I have a question relating to image that I've attached. It is a proof that the sequence is increasing. I don't understand the logic behind the third equation $$\frac{a_{n+1}}{a_n}>\left (1-\frac{1}{n+1}\right ) \left (\frac{n+1}{n}\right)$$
where does the equation in the first and second parenthesis come from?
Ok, I have another relating question:
why $$\frac{a_{n+1}}{a_n}> (1+\frac{1}{n})$$ ( The expression of third line.
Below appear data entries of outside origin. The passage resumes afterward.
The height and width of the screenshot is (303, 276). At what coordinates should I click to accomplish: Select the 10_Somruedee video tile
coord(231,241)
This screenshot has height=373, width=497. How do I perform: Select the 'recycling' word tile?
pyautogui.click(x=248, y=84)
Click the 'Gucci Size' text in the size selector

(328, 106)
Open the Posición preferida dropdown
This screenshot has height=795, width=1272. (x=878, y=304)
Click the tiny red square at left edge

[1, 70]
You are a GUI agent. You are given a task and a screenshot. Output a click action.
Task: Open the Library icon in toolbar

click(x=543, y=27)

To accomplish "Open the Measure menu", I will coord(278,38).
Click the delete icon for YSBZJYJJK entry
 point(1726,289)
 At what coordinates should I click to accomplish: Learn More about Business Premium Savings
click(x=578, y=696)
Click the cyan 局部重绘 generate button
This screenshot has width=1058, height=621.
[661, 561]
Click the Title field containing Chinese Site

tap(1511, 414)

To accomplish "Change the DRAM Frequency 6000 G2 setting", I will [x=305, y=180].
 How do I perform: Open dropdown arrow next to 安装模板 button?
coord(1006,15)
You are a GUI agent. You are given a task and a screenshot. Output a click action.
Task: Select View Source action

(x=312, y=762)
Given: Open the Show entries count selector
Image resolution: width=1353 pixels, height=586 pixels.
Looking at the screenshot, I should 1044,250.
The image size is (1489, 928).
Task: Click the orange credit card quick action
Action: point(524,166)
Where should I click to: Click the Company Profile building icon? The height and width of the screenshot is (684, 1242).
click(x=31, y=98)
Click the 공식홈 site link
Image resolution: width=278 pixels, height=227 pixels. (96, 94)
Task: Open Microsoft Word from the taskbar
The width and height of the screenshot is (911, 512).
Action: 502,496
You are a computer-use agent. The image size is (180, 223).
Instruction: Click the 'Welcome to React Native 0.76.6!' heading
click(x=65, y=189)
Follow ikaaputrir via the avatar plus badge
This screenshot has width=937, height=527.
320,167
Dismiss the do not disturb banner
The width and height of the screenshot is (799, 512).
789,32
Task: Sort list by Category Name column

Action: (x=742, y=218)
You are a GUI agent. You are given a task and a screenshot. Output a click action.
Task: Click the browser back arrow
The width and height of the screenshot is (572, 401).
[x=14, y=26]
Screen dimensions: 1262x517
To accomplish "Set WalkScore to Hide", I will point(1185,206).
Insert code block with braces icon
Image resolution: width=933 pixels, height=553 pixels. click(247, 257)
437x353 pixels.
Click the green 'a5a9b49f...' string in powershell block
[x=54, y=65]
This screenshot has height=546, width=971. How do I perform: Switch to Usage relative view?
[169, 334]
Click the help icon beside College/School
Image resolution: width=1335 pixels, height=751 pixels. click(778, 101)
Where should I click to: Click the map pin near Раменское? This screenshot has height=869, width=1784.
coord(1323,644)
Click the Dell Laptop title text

![!The proof[1]](https://i.stack.imgur.com/wgz75.png)
On
From Bernoulli's inequality, we have
$$\left( 1- \frac{1}{(n+1)^2}\right) > 1+(n+1) \left(\frac{-1}{(n+1)^2} \right)=1-\frac1{n+1}$$
Hence,
$$\frac{a_{n+1}}{a_n}>\left( 1- \frac{1}{(n+1)^2}\right)\left( \frac{n+1}{n}\right)>\left(1-\frac1{n+1} \right)\left( \frac{n+1}{n}\right)$$
On
So, we have $$\frac{a_{n+1}}{a_n} = \left(1 - \frac{1}{(n+1)^2}\right)^{n+1}\left(\frac{n+1}{n}\right).$$ The author then applies Bernoulli's inequality to the first term on the RHS: $$\left(1 - \frac{1}{(n+1)^2}\right)^{n+1} > 1 + (n+1)\left(\frac{-1}{(n+1)^2}\right) = 1 - \frac{1}{n+1}.$$ We can now return to the first equation and utilize this estimate; namely, we have $$\frac{a_{n+1}}{a_n} = \left(1 - \frac{1}{(n+1)^2}\right)^{n+1}\left(\frac{n+1}{n}\right) > \left(1-\frac{1}{n+1}\right)\left(\frac{n+1}{n}\right).$$ Finally, we multiply out the RHS of the inequality $$\frac{a_{n+1}}{a_n} > \left(1-\frac{1}{n+1}\right)\left(\frac{n+1}{n}\right) = \frac{n+1}{n} - \frac{1}{n} = 1.$$ So, we have $$\frac{a_{n+1}}{a_n} > 1 \implies a_{n+1} > a_n,$$ which means that $\{a_n\}$ is an increasing sequence.
It is putting together the result from the first red box with the second one:
$$\Rightarrow \frac{a_{n+1}}{a_n} > \left(\color{green}{1 + (n+1)\left( \frac{-1}{(n+1)^2}\right)}\right)\left( \frac{n+1}{n}\right) = \left(\underbrace{1- \frac{1}{n+1}}_{=\frac{n}{n+1}}\right)\left( \frac{n+1}{n}\right)$$